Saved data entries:
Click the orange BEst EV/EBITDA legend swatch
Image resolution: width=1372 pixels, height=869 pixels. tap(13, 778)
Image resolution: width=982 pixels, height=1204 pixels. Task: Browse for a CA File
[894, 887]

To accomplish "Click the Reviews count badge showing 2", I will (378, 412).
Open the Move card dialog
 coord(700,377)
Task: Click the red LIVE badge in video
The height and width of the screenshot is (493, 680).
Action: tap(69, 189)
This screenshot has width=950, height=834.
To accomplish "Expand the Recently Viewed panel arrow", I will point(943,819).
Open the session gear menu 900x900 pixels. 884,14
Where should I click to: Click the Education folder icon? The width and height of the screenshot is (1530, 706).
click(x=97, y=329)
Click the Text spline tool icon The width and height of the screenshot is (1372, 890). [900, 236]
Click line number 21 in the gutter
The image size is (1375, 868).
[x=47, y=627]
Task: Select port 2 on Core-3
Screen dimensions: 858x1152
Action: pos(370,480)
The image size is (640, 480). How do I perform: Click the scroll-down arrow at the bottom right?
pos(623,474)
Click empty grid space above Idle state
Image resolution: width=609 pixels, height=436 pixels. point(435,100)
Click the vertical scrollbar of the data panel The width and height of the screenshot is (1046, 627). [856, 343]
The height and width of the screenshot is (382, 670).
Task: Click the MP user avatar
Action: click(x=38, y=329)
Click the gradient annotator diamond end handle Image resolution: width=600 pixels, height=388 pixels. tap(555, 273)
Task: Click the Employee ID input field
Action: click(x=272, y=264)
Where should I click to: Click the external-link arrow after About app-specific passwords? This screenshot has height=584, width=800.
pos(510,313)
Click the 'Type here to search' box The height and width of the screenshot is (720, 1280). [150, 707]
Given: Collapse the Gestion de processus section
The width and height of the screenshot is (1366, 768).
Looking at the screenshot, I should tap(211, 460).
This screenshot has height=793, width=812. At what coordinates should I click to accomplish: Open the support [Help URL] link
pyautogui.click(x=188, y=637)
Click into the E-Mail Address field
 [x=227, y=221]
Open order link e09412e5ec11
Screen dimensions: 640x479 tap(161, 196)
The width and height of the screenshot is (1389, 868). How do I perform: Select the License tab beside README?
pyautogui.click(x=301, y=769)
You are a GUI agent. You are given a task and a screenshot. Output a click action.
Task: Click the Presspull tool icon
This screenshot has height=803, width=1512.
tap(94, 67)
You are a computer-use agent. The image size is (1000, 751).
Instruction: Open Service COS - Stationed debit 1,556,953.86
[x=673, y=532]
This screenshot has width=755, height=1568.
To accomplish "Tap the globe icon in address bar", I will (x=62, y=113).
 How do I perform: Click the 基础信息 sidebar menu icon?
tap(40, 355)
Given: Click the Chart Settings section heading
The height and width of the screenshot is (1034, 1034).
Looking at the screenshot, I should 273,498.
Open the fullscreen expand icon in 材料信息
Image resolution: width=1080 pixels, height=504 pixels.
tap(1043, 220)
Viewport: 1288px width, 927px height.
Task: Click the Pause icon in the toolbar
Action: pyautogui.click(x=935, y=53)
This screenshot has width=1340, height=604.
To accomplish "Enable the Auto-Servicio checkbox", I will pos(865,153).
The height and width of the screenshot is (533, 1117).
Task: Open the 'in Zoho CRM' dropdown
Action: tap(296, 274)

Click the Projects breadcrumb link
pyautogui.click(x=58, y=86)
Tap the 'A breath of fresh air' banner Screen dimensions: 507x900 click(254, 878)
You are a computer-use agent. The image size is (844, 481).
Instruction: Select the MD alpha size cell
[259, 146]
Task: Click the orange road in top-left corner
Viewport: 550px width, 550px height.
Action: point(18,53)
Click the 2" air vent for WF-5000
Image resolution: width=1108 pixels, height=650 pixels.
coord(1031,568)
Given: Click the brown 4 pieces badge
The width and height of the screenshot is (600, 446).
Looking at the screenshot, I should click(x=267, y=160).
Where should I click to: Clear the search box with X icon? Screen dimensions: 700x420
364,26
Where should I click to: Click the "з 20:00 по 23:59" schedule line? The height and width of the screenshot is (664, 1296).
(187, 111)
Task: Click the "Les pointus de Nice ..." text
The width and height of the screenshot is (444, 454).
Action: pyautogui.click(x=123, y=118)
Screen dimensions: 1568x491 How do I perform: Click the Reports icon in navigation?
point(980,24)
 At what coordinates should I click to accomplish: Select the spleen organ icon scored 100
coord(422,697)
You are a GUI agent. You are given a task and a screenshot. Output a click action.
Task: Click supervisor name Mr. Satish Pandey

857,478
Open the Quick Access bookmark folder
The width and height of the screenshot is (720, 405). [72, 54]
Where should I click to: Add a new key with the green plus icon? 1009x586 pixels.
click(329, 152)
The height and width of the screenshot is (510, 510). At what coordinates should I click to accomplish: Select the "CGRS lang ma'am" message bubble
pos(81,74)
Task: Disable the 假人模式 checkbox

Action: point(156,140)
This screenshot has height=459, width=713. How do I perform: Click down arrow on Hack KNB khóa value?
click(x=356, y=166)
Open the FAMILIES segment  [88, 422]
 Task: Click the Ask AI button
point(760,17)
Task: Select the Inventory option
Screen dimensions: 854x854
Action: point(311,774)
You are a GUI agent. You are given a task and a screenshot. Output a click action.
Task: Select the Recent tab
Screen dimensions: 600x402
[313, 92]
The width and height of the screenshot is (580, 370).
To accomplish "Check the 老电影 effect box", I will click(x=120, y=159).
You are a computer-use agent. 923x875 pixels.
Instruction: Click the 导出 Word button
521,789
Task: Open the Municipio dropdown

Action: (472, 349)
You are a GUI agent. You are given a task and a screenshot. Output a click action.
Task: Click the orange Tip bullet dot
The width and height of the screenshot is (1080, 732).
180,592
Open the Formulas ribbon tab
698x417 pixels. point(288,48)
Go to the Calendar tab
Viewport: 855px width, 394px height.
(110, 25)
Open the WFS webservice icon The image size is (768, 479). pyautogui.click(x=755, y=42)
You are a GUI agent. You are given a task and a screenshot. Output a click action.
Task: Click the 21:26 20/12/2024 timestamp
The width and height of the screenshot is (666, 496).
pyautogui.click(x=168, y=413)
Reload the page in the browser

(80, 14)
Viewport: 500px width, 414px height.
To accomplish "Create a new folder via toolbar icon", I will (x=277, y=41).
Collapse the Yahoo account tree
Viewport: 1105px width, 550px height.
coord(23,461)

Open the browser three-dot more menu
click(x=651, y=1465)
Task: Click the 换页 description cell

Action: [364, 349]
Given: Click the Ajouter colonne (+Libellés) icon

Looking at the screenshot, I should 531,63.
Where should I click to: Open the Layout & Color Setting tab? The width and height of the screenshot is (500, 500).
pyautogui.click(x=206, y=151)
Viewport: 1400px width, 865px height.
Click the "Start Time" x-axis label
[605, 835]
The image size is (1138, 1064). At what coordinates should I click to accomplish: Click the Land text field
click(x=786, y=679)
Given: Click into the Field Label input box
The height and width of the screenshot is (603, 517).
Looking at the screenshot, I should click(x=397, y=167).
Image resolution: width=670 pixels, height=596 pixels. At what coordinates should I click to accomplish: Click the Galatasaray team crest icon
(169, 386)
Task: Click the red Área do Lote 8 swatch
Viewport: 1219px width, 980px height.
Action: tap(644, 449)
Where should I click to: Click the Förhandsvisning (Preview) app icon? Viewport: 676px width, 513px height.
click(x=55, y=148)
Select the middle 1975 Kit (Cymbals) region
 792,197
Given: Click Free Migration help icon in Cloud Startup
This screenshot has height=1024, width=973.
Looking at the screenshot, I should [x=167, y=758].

Aim of the task: Repeat each of the entries exactly as written.

Task solution:
Click the orange BEst EV/EBITDA legend swatch
Image resolution: width=1372 pixels, height=869 pixels. tap(13, 778)
Image resolution: width=982 pixels, height=1204 pixels. Task: Browse for a CA File
[894, 887]

To accomplish "Click the Reviews count badge showing 2", I will (378, 412).
Open the Move card dialog
 coord(700,377)
Task: Click the red LIVE badge in video
The height and width of the screenshot is (493, 680).
Action: tap(69, 189)
This screenshot has width=950, height=834.
To accomplish "Expand the Recently Viewed panel arrow", I will point(943,819).
Open the session gear menu 900x900 pixels. 884,14
Where should I click to: Click the Education folder icon? The width and height of the screenshot is (1530, 706).
click(x=97, y=329)
Click the Text spline tool icon The width and height of the screenshot is (1372, 890). [900, 236]
Click line number 21 in the gutter
The image size is (1375, 868).
[x=47, y=627]
Task: Select port 2 on Core-3
Screen dimensions: 858x1152
Action: pos(370,480)
The image size is (640, 480). How do I perform: Click the scroll-down arrow at the bottom right?
pos(623,474)
Click empty grid space above Idle state
Image resolution: width=609 pixels, height=436 pixels. point(435,100)
Click the vertical scrollbar of the data panel The width and height of the screenshot is (1046, 627). [856, 343]
The height and width of the screenshot is (382, 670).
Task: Click the MP user avatar
Action: click(x=38, y=329)
Click the gradient annotator diamond end handle Image resolution: width=600 pixels, height=388 pixels. tap(555, 273)
Task: Click the Employee ID input field
Action: click(x=272, y=264)
Where should I click to: Click the external-link arrow after About app-specific passwords? This screenshot has height=584, width=800.
pos(510,313)
Click the 'Type here to search' box The height and width of the screenshot is (720, 1280). [150, 707]
Given: Collapse the Gestion de processus section
The width and height of the screenshot is (1366, 768).
Looking at the screenshot, I should tap(211, 460).
This screenshot has height=793, width=812. At what coordinates should I click to accomplish: Open the support [Help URL] link
pyautogui.click(x=188, y=637)
Click into the E-Mail Address field
 [x=227, y=221]
Open order link e09412e5ec11
Screen dimensions: 640x479 tap(161, 196)
The width and height of the screenshot is (1389, 868). How do I perform: Select the License tab beside README?
pyautogui.click(x=301, y=769)
You are a GUI agent. You are given a task and a screenshot. Output a click action.
Task: Click the Presspull tool icon
This screenshot has height=803, width=1512.
tap(94, 67)
You are a computer-use agent. The image size is (1000, 751).
Instruction: Open Service COS - Stationed debit 1,556,953.86
[x=673, y=532]
This screenshot has width=755, height=1568.
To accomplish "Tap the globe icon in address bar", I will (x=62, y=113).
 How do I perform: Click the 基础信息 sidebar menu icon?
tap(40, 355)
Given: Click the Chart Settings section heading
The height and width of the screenshot is (1034, 1034).
Looking at the screenshot, I should 273,498.
Open the fullscreen expand icon in 材料信息
Image resolution: width=1080 pixels, height=504 pixels.
tap(1043, 220)
Viewport: 1288px width, 927px height.
Task: Click the Pause icon in the toolbar
Action: pyautogui.click(x=935, y=53)
This screenshot has width=1340, height=604.
To accomplish "Enable the Auto-Servicio checkbox", I will pos(865,153).
The height and width of the screenshot is (533, 1117).
Task: Open the 'in Zoho CRM' dropdown
Action: tap(296, 274)

Click the Projects breadcrumb link
pyautogui.click(x=58, y=86)
Tap the 'A breath of fresh air' banner Screen dimensions: 507x900 click(254, 878)
You are a computer-use agent. The image size is (844, 481).
Instruction: Select the MD alpha size cell
[259, 146]
Task: Click the orange road in top-left corner
Viewport: 550px width, 550px height.
Action: point(18,53)
Click the 2" air vent for WF-5000
Image resolution: width=1108 pixels, height=650 pixels.
coord(1031,568)
Given: Click the brown 4 pieces badge
The width and height of the screenshot is (600, 446).
Looking at the screenshot, I should click(x=267, y=160).
Where should I click to: Clear the search box with X icon? Screen dimensions: 700x420
364,26
Where should I click to: Click the "з 20:00 по 23:59" schedule line? The height and width of the screenshot is (664, 1296).
(187, 111)
Task: Click the "Les pointus de Nice ..." text
The width and height of the screenshot is (444, 454).
Action: pyautogui.click(x=123, y=118)
Screen dimensions: 1568x491 How do I perform: Click the Reports icon in navigation?
point(980,24)
 At what coordinates should I click to accomplish: Select the spleen organ icon scored 100
coord(422,697)
You are a GUI agent. You are given a task and a screenshot. Output a click action.
Task: Click supervisor name Mr. Satish Pandey

857,478
Open the Quick Access bookmark folder
The width and height of the screenshot is (720, 405). [72, 54]
Where should I click to: Add a new key with the green plus icon? 1009x586 pixels.
click(329, 152)
The height and width of the screenshot is (510, 510). At what coordinates should I click to accomplish: Select the "CGRS lang ma'am" message bubble
pos(81,74)
Task: Disable the 假人模式 checkbox

Action: point(156,140)
This screenshot has height=459, width=713. How do I perform: Click down arrow on Hack KNB khóa value?
click(x=356, y=166)
Open the FAMILIES segment  [88, 422]
 Task: Click the Ask AI button
point(760,17)
Task: Select the Inventory option
Screen dimensions: 854x854
Action: point(311,774)
You are a GUI agent. You are given a task and a screenshot. Output a click action.
Task: Select the Recent tab
Screen dimensions: 600x402
[313, 92]
The width and height of the screenshot is (580, 370).
To accomplish "Check the 老电影 effect box", I will click(x=120, y=159).
You are a computer-use agent. 923x875 pixels.
Instruction: Click the 导出 Word button
521,789
Task: Open the Municipio dropdown

Action: (472, 349)
You are a GUI agent. You are given a task and a screenshot. Output a click action.
Task: Click the orange Tip bullet dot
The width and height of the screenshot is (1080, 732).
180,592
Open the Formulas ribbon tab
698x417 pixels. point(288,48)
Go to the Calendar tab
Viewport: 855px width, 394px height.
(110, 25)
Open the WFS webservice icon The image size is (768, 479). pyautogui.click(x=755, y=42)
You are a GUI agent. You are given a task and a screenshot. Output a click action.
Task: Click the 21:26 20/12/2024 timestamp
The width and height of the screenshot is (666, 496).
pyautogui.click(x=168, y=413)
Reload the page in the browser

(80, 14)
Viewport: 500px width, 414px height.
To accomplish "Create a new folder via toolbar icon", I will (x=277, y=41).
Collapse the Yahoo account tree
Viewport: 1105px width, 550px height.
coord(23,461)

Open the browser three-dot more menu
click(x=651, y=1465)
Task: Click the 换页 description cell

Action: [364, 349]
Given: Click the Ajouter colonne (+Libellés) icon

Looking at the screenshot, I should 531,63.
Where should I click to: Open the Layout & Color Setting tab? The width and height of the screenshot is (500, 500).
pyautogui.click(x=206, y=151)
Viewport: 1400px width, 865px height.
Click the "Start Time" x-axis label
[605, 835]
The image size is (1138, 1064). At what coordinates should I click to accomplish: Click the Land text field
click(x=786, y=679)
Given: Click into the Field Label input box
The height and width of the screenshot is (603, 517).
Looking at the screenshot, I should click(x=397, y=167).
Image resolution: width=670 pixels, height=596 pixels. At what coordinates should I click to accomplish: Click the Galatasaray team crest icon
(169, 386)
Task: Click the red Área do Lote 8 swatch
Viewport: 1219px width, 980px height.
Action: tap(644, 449)
Where should I click to: Click the Förhandsvisning (Preview) app icon? Viewport: 676px width, 513px height.
click(x=55, y=148)
Select the middle 1975 Kit (Cymbals) region
 792,197
Given: Click Free Migration help icon in Cloud Startup
This screenshot has height=1024, width=973.
Looking at the screenshot, I should [x=167, y=758].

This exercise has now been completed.